The stock is currently trading at a PE of 39.1x, lower than the industry median of 44x. While the PEG ratio is at 0.5x, way lower than the industry median of 1.8x. This indicates that adjusted for growth, the stock is undervalued at the current market price of ₹4,554.24 per share (as of 6 March 2026).

1-Year Share Price Chart of Entero Healthcare Solutions Ltd.

#5 Privi Specialty Chemicals Limited.: Commissioning of Prigiv

Privi Specialty Chemicals Ltd. is the largest manufacturer, supplier, and exporter of aroma chemicals to a strong clientele of FMCG companies across the globe. The company produces chemicals that are used for infusing fragrance and aroma in different products such as soaps, shampoos, detergents, and other fine fragrances.
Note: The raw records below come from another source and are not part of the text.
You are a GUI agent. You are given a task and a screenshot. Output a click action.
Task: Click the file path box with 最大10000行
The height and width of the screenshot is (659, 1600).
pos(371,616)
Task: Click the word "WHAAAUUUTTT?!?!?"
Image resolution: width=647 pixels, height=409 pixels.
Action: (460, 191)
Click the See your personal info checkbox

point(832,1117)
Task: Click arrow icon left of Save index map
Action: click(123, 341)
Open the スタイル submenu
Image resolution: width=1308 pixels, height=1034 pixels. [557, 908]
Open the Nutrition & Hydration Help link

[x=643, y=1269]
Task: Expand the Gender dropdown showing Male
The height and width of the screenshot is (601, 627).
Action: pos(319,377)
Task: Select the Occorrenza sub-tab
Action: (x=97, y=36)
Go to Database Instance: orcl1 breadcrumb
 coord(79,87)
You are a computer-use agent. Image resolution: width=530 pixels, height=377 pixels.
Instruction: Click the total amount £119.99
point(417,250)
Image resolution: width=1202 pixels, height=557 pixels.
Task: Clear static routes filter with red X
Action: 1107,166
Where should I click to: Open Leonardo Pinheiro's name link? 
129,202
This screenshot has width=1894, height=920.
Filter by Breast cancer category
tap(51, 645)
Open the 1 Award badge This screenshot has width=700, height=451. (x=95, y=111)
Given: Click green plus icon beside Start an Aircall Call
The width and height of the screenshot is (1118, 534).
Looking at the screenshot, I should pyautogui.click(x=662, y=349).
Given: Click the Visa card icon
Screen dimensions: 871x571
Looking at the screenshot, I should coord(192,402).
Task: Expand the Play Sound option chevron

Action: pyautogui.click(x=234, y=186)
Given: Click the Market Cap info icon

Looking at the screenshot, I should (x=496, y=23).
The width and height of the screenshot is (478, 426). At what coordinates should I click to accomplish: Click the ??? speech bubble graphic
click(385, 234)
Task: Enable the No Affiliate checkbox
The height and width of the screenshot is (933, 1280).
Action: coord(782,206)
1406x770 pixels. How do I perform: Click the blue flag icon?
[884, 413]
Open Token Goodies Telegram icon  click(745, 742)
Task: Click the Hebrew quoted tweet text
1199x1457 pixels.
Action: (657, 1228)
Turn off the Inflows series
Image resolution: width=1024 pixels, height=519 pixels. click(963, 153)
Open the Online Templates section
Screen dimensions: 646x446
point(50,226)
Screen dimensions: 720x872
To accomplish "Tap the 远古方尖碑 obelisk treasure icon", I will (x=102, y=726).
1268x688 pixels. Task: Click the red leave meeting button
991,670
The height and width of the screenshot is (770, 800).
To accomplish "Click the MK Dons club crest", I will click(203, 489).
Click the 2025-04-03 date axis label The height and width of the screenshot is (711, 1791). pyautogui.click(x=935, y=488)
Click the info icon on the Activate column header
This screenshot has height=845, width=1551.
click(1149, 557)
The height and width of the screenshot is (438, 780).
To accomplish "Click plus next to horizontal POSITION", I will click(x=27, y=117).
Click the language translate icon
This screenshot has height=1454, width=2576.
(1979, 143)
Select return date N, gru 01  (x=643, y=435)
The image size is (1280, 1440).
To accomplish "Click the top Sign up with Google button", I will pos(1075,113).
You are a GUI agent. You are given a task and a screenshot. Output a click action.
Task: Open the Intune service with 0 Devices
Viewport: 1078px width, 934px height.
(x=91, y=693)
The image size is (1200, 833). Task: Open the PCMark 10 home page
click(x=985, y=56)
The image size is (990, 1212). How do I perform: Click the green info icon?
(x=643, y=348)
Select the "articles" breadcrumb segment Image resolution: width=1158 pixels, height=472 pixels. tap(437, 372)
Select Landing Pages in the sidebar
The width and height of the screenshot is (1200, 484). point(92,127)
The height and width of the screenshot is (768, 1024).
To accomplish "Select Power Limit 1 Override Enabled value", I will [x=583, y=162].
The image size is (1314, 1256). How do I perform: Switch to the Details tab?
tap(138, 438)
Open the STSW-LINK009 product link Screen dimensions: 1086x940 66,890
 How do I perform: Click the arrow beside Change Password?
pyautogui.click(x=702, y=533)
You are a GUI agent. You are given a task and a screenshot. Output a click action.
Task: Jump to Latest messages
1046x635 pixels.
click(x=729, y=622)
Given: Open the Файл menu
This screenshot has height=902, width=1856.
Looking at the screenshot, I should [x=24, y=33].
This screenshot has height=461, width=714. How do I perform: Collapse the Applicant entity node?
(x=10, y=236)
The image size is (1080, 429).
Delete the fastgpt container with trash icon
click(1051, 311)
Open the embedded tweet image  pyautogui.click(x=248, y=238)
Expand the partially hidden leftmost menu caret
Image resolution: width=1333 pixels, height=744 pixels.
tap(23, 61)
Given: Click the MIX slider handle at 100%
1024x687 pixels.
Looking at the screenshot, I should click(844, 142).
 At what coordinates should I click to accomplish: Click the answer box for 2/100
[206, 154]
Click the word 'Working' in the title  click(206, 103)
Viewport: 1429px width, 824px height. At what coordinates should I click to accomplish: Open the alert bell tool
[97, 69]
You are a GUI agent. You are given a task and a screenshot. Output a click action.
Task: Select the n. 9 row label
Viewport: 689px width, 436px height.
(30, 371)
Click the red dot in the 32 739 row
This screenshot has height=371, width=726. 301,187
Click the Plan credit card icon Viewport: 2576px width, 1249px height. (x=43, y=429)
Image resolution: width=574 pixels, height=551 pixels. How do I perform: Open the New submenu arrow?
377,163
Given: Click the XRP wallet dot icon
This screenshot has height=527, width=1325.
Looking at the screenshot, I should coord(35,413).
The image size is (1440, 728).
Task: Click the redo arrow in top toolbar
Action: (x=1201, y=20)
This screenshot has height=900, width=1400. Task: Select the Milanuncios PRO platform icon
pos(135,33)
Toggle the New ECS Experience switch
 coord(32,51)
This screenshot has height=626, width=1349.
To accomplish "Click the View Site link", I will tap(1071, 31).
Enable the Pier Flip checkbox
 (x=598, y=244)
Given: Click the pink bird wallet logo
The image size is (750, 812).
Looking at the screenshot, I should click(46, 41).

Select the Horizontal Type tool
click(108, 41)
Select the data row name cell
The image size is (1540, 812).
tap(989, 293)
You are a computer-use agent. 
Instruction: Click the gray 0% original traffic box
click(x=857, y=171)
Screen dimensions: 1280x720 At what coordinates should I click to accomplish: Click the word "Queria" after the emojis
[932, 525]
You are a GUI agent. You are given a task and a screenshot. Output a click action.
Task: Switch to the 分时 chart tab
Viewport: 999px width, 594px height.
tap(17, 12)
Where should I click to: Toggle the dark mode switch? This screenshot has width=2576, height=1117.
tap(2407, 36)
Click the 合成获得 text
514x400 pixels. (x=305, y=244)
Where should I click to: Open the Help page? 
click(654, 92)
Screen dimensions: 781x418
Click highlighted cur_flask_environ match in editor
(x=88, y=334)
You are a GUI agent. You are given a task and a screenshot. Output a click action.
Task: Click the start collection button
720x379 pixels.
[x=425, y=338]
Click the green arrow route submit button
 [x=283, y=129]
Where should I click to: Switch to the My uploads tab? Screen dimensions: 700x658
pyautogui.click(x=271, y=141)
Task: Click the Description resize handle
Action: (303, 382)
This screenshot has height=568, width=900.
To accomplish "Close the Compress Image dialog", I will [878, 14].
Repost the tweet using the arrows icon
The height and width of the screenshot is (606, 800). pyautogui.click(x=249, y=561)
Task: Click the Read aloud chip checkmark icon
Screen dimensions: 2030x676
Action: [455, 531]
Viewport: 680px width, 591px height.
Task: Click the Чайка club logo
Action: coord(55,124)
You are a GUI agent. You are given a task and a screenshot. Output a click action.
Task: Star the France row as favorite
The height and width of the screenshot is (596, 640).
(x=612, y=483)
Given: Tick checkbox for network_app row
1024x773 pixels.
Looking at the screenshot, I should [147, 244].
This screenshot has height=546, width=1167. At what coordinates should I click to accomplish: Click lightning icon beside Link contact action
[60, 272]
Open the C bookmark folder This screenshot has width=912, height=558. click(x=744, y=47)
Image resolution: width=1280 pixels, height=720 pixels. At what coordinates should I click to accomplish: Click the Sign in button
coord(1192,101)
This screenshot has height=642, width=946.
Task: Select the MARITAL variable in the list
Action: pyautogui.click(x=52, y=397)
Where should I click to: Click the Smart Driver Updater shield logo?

DIIs during the October-December quarter raised 5.7% points stake in this aroma giant, taking the total holding to 10.3% at the end of the quarter.

Privi X Givaudan

One of the major events for the aroma chemical giant during Q3 was the commissioning of the Prigiv, which is a joint venture between Privi Specialty Chemicals and Givaudan. During the quarter, this joint venture offered a positive EBITDA (earnings before interest, tax, depreciation, and amortization), which is considered to be a turnaround for the company. The management expects this to turn into net profit in FY27.

Financials and Return

During the quarter, sales went up from ₹491 crore in Q3FY25 to ₹605 crore in Q3FY26, logging a 23.2% YoY growth. However, profits jumped by a massive 76% YoY from ₹44 crore to ₹75 crore during the period.

Coming to the returns, ROCE is at 16.4%, slightly higher than the industry median of 15.4%.

The specialty chemical giant also pays a regular dividend, and its payout ratio is 10.4% higher than the industry median of 8.7%; however, the dividend yield is 0.2%, lower than the industry median of 0.4%.

Valuation

The stock is currently trading at 37.7x, higher than the industry median of 26.1x, indicating a premium valuation. Even adjusted for growth, the stock seems overvalued as the PEG ratio of the stock is 1.5x, while that of the industry (median) is 0.2x.

1-Year Share Price Chart of Privi Specialty Chemical Ltd.

Final Thoughts

While the broader markets are highly volatile given the current scenario, DIIs’ selective picks in the microcap segment indicate sectoral tailwinds, strong fundamentals, strategic acquisitions paving the way to solid revenue visibility, and more.

Having said that, as the Middle East turmoil has turned the markets upside down, it is crucial for investors to move cautiously. Thus, if you are interested in these microcap stocks, it is better to add them to your watchlist for now.

Disclaimer:

We have relied on data from www.Screener.in throughout this article. Only in cases where the data was not available have we used an alternate, but widely used and accepted source of information. 

The purpose of this article is only to share interesting charts, data points, and thought-provoking opinions. It is NOT a recommendation. If you wish to consider an investment, you are strongly advised to consult your advisor. This article is strictly for educational purposes only. 

Maumita Mitra is a seasoned writer specializing in demystifying the world of investment for a broad audience. She has a keen eye for detail and a knack for explaining complex financial concepts in the simplest manner possible. 

Disclosure: The writer and her dependents do not hold the stocks discussed in this article. 

The website managers, their employees (s), and contributors/writers/authors of articles have or may have an outstanding buy or sell position or holding in the securities, options on securities, or other related investments of issuers and/or companies discussed therein.  The content of the articles and the interpretation of data are solely the personal views of the contributors/ writers/authors.  Investors must make their own investment decisions based on their specific objectives, resources, and only after consulting such independent advisors as may be necessary.